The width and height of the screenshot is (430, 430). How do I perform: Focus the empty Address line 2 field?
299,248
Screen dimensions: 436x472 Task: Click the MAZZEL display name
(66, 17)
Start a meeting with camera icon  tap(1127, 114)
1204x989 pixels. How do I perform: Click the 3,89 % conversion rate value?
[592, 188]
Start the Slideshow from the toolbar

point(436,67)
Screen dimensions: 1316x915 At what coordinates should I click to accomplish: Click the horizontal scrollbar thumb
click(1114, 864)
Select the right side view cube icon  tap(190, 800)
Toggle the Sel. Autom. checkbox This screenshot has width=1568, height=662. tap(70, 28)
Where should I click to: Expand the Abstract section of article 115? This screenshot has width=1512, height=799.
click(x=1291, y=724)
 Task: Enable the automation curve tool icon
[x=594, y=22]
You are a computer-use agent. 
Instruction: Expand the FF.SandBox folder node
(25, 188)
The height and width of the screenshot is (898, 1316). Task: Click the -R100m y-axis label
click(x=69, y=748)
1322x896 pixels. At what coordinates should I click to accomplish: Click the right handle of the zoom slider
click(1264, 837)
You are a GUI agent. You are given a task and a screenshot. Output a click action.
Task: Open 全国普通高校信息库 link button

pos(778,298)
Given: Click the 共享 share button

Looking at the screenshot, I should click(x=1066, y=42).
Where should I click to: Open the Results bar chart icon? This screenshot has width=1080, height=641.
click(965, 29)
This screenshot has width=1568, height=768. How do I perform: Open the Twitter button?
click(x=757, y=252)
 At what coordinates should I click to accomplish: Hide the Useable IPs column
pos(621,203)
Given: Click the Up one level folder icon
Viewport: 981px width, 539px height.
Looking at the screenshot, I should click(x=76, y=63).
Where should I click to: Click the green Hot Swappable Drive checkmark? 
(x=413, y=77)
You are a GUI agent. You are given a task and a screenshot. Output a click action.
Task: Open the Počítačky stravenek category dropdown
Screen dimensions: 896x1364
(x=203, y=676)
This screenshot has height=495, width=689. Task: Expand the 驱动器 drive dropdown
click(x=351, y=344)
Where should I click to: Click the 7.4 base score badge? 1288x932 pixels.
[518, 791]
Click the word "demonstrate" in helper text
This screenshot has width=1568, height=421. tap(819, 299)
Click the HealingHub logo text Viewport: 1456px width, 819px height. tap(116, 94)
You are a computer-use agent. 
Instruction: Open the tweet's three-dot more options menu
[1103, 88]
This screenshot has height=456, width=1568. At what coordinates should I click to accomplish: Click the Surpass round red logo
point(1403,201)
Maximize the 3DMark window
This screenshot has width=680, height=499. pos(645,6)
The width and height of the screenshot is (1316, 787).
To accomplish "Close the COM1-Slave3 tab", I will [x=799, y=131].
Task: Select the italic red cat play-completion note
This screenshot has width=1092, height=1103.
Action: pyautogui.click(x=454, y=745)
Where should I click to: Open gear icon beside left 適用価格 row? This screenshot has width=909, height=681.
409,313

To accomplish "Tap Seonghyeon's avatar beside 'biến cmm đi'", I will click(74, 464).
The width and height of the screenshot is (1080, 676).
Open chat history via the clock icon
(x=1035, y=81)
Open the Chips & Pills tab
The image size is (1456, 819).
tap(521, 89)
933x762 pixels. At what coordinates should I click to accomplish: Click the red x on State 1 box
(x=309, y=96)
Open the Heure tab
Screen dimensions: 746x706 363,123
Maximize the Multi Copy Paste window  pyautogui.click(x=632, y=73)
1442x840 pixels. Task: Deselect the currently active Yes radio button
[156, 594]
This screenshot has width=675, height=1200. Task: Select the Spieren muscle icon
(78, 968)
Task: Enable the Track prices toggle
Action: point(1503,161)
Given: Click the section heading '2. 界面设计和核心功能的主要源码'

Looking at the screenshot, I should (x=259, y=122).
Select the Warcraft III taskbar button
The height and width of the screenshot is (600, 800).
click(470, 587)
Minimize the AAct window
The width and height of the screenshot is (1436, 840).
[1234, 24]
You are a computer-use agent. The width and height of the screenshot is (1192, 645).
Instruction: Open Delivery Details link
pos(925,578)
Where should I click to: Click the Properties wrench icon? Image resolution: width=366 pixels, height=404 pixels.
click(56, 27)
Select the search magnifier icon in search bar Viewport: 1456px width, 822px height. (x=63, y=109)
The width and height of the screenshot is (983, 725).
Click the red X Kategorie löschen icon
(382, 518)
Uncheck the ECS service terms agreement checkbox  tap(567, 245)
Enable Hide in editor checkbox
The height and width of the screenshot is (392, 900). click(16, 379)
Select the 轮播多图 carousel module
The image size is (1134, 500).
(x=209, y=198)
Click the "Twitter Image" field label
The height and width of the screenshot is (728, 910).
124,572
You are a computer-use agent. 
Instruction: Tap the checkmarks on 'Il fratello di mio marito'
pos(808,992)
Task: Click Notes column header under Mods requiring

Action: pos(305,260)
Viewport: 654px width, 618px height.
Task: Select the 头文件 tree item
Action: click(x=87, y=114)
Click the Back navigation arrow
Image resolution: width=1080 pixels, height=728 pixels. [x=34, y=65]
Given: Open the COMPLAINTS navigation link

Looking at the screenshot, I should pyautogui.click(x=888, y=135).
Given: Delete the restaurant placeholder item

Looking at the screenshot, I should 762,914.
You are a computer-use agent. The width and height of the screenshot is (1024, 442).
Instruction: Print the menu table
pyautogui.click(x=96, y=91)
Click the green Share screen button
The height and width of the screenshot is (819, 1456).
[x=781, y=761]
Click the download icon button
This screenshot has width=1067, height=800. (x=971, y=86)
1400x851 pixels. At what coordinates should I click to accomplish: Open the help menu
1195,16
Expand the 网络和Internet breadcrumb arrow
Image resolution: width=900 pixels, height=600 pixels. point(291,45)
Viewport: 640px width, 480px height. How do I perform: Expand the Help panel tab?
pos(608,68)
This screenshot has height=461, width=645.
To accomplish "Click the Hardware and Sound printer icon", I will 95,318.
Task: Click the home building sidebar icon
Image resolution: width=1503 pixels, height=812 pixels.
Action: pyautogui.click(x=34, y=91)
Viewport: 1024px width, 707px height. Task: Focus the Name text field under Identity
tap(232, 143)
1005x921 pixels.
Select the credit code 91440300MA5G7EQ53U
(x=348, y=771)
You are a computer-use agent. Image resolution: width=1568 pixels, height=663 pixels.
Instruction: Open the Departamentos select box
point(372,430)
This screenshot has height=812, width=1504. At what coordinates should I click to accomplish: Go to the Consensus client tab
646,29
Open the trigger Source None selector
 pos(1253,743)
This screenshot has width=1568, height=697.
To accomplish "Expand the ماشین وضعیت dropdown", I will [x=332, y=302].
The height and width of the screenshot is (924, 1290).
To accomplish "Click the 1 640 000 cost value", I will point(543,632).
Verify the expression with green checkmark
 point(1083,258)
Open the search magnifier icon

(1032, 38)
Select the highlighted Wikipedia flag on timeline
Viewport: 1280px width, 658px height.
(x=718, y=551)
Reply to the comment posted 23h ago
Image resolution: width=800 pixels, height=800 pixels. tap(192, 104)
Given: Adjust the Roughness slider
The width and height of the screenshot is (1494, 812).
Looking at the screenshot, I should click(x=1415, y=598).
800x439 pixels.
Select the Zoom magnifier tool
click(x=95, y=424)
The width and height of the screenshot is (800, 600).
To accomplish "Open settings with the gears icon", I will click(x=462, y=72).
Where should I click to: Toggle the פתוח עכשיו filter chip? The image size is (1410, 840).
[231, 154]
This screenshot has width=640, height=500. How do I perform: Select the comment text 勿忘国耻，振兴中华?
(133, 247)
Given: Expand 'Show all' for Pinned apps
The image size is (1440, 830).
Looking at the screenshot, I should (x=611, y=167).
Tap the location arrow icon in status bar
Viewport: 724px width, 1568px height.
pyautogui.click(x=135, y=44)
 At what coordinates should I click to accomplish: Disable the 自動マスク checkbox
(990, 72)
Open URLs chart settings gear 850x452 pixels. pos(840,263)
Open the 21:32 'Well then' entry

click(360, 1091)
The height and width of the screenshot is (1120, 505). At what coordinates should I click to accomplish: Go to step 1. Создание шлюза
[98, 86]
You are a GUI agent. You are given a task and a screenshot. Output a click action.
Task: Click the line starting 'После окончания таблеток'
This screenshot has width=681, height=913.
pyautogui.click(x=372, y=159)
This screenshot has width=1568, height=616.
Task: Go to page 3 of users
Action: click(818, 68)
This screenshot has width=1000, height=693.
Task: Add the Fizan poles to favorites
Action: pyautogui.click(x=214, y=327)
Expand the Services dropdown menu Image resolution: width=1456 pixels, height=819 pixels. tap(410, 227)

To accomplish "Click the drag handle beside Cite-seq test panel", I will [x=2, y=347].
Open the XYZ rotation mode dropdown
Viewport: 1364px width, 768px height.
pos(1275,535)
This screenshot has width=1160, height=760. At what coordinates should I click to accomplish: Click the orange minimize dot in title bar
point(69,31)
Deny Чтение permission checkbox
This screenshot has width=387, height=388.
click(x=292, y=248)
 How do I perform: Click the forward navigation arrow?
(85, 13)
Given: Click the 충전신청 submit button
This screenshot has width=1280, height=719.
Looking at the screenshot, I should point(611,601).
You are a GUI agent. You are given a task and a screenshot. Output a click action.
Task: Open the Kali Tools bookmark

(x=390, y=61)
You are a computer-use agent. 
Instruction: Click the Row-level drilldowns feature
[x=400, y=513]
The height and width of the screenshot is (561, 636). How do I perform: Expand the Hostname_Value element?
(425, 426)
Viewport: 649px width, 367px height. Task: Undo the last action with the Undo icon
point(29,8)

Required work:
Rewrite the items from the line containing "The height and width of the screenshot is (561, 636)." through the end of the items, replacing "Undo" with "Revert" and leaving everything else unchanged.

Problem solution:
The height and width of the screenshot is (561, 636). How do I perform: Expand the Hostname_Value element?
(425, 426)
Viewport: 649px width, 367px height. Task: Revert the last action with the Revert icon
point(29,8)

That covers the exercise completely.